_The task_. In the listing below, count the lines containing the string "computer" and state only the number.

--- Input for this task Enclosed Below ---

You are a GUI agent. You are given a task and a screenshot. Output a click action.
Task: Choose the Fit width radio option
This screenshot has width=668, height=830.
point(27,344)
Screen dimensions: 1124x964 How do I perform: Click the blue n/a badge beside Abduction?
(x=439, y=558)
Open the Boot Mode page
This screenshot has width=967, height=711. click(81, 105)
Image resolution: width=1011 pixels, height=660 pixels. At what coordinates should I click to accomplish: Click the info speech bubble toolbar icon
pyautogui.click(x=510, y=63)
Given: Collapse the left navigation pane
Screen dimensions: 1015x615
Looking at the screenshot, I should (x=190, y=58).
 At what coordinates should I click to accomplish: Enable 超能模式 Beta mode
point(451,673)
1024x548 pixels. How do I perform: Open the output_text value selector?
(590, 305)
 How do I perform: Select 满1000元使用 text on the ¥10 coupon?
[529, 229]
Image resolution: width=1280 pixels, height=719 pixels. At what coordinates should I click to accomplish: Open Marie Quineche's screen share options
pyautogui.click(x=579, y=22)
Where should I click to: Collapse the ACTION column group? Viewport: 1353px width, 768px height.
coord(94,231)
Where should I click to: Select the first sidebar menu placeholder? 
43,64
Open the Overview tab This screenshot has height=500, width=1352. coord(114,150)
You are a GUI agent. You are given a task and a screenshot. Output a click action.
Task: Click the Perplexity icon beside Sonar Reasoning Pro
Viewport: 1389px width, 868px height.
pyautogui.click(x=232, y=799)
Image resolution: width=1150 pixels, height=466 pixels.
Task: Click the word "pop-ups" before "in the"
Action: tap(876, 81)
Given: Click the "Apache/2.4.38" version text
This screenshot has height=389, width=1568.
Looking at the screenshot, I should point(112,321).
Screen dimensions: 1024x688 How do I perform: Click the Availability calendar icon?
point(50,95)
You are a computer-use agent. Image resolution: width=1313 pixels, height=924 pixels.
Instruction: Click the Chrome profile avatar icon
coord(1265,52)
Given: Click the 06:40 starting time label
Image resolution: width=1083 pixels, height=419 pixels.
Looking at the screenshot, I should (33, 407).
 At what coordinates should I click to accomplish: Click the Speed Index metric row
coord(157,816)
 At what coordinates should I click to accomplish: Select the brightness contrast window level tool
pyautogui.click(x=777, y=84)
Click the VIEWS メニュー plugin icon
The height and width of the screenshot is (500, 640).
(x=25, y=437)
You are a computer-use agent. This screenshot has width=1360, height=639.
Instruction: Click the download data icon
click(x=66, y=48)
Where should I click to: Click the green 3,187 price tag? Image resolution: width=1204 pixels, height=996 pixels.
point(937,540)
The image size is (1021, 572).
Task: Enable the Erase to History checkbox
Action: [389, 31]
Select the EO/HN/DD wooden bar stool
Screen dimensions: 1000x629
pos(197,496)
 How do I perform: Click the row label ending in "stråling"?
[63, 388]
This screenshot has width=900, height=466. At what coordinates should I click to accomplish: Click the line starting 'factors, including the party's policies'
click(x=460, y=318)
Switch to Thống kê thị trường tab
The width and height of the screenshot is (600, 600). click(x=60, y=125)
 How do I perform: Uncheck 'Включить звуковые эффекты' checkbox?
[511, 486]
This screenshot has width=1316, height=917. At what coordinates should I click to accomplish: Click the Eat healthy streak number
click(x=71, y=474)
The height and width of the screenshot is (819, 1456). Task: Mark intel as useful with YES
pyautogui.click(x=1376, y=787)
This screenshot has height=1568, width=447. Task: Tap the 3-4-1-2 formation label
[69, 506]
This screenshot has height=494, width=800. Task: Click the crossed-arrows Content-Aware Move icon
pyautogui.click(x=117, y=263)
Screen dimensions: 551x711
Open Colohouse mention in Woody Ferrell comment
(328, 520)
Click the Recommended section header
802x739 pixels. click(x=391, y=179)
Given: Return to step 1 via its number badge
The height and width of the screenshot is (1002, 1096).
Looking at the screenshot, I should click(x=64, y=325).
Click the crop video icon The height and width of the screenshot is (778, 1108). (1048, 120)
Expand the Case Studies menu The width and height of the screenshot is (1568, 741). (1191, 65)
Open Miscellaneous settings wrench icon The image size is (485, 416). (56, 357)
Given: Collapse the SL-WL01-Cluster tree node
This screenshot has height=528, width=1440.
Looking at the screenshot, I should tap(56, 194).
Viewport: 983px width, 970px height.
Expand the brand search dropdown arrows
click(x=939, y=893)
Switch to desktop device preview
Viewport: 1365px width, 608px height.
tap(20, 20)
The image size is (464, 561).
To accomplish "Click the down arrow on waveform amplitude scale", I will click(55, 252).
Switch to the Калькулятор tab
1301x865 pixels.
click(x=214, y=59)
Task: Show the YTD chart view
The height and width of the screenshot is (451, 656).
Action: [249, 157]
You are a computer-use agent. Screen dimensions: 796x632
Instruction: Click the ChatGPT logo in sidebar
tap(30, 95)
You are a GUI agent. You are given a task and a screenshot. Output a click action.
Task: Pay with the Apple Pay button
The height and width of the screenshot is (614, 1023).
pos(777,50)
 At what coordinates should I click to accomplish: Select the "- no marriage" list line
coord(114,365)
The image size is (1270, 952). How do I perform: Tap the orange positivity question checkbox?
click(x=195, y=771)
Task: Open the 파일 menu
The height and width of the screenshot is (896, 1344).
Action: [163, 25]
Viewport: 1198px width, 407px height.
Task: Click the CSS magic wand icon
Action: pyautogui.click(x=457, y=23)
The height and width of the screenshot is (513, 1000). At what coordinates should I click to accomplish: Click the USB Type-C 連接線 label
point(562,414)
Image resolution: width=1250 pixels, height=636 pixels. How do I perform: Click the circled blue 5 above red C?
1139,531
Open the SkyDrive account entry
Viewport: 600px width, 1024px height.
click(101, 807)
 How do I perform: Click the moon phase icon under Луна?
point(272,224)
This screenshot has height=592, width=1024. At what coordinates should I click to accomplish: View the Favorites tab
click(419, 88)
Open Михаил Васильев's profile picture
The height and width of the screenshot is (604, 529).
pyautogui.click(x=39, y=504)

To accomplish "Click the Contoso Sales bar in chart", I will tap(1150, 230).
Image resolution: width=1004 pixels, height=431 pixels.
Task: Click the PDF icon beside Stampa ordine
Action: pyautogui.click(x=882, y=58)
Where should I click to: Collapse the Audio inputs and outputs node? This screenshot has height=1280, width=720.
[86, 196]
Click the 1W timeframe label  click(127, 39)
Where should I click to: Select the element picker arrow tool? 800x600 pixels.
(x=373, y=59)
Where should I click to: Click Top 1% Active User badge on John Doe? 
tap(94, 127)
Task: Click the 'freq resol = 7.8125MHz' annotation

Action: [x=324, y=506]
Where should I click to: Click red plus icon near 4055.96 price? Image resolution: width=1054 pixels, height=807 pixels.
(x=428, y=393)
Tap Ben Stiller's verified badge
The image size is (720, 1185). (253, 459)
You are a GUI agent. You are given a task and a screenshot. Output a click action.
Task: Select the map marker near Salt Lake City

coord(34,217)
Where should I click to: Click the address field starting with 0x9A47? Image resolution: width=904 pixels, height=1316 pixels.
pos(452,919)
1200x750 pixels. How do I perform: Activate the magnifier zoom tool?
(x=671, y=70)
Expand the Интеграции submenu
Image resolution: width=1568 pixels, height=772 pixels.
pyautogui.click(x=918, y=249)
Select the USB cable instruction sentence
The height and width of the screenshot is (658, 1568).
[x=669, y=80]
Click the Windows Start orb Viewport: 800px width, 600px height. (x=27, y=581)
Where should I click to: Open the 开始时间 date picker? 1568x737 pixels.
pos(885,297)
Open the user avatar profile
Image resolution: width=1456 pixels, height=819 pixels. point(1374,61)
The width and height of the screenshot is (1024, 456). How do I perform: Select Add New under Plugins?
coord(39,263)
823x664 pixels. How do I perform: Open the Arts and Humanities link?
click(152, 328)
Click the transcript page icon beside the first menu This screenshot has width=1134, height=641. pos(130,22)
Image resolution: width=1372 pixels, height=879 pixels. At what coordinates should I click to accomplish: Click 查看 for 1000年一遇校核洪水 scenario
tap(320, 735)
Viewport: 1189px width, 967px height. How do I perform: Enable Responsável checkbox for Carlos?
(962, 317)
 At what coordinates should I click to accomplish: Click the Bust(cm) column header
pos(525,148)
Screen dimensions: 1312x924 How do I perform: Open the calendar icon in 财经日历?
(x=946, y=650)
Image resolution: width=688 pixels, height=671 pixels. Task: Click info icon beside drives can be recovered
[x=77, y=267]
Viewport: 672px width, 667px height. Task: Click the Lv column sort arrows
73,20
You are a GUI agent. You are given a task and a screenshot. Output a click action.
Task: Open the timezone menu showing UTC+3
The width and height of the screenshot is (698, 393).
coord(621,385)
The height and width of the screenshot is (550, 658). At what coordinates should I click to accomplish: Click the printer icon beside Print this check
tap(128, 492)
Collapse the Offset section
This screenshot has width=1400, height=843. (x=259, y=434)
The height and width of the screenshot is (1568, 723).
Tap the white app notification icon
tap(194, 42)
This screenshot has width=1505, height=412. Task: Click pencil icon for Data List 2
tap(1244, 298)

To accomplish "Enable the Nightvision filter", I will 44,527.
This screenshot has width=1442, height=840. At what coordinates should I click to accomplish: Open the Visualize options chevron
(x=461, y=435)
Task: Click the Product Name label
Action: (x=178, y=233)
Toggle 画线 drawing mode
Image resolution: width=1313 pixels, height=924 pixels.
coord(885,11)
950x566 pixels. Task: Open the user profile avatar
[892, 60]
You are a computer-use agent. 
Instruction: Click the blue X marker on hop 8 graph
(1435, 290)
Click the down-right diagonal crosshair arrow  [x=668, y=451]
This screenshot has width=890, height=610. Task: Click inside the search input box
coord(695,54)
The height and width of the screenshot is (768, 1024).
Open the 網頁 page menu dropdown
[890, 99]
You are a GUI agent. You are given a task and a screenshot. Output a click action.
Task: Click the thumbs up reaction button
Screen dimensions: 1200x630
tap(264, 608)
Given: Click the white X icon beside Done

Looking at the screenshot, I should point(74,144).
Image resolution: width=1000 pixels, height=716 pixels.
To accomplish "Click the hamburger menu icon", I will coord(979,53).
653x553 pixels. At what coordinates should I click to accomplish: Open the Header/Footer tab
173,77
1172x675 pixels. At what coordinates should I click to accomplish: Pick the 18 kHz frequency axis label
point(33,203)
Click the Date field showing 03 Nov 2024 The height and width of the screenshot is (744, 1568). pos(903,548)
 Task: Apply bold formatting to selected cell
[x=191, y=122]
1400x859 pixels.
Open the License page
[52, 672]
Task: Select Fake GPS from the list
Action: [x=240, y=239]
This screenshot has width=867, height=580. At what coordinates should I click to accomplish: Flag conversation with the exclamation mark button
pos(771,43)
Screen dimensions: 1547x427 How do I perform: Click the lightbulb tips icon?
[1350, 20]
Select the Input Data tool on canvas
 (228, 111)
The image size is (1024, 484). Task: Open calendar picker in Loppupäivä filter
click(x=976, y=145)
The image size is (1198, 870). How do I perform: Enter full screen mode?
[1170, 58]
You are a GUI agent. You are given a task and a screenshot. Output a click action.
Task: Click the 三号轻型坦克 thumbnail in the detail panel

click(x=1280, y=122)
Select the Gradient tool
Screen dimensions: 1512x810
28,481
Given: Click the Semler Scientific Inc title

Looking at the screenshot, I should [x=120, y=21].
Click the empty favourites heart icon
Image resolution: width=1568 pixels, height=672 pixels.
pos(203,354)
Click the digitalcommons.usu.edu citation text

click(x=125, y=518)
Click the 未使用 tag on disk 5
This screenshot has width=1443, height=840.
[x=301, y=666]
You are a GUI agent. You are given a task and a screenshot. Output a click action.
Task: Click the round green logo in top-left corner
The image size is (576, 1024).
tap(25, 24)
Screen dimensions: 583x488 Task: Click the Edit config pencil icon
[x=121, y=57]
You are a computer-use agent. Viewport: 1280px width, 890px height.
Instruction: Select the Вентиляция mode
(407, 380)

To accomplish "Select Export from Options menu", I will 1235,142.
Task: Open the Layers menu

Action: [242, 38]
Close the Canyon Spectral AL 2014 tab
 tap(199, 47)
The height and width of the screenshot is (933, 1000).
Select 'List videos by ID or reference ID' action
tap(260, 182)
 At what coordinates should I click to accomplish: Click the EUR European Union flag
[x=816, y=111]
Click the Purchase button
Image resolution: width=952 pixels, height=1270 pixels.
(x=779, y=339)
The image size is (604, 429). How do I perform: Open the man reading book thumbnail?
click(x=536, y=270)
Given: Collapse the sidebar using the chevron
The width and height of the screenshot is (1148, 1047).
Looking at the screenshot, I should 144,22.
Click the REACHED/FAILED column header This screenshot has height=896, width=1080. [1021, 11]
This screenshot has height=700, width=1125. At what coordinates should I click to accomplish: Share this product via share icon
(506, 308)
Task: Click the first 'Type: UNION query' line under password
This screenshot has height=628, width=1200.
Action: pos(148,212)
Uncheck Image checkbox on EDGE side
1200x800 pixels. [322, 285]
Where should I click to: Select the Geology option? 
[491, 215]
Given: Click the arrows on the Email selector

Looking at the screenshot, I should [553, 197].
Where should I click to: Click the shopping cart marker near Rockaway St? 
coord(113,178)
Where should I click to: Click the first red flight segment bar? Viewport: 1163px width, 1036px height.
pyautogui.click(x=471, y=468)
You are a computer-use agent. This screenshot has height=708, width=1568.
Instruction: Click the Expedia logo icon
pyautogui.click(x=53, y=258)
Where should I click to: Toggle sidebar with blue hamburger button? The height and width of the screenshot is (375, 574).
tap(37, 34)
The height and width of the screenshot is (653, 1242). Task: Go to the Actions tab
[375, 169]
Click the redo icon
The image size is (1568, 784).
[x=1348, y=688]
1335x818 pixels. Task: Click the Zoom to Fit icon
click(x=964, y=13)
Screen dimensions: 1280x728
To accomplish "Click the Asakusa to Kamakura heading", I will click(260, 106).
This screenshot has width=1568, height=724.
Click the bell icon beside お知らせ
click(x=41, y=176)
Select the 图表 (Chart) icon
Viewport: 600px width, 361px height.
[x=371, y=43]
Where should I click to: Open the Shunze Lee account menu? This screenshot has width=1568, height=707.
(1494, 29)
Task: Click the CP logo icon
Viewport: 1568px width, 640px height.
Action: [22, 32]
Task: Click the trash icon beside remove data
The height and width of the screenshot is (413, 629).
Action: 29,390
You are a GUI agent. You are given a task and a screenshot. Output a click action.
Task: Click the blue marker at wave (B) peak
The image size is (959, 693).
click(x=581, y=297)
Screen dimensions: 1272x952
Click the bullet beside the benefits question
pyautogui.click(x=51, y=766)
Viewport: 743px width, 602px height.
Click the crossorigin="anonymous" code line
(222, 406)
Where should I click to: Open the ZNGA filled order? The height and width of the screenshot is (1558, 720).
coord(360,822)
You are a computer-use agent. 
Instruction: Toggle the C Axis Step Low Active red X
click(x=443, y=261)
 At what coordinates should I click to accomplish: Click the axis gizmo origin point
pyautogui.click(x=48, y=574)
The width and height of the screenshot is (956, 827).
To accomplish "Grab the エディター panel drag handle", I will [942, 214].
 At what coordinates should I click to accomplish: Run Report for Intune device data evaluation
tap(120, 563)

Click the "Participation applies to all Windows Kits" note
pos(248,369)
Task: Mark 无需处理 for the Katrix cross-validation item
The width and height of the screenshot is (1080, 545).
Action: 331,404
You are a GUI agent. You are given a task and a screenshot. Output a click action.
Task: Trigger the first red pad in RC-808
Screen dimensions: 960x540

--- End of Enclosed Input for this task ---

_Task solution_. 7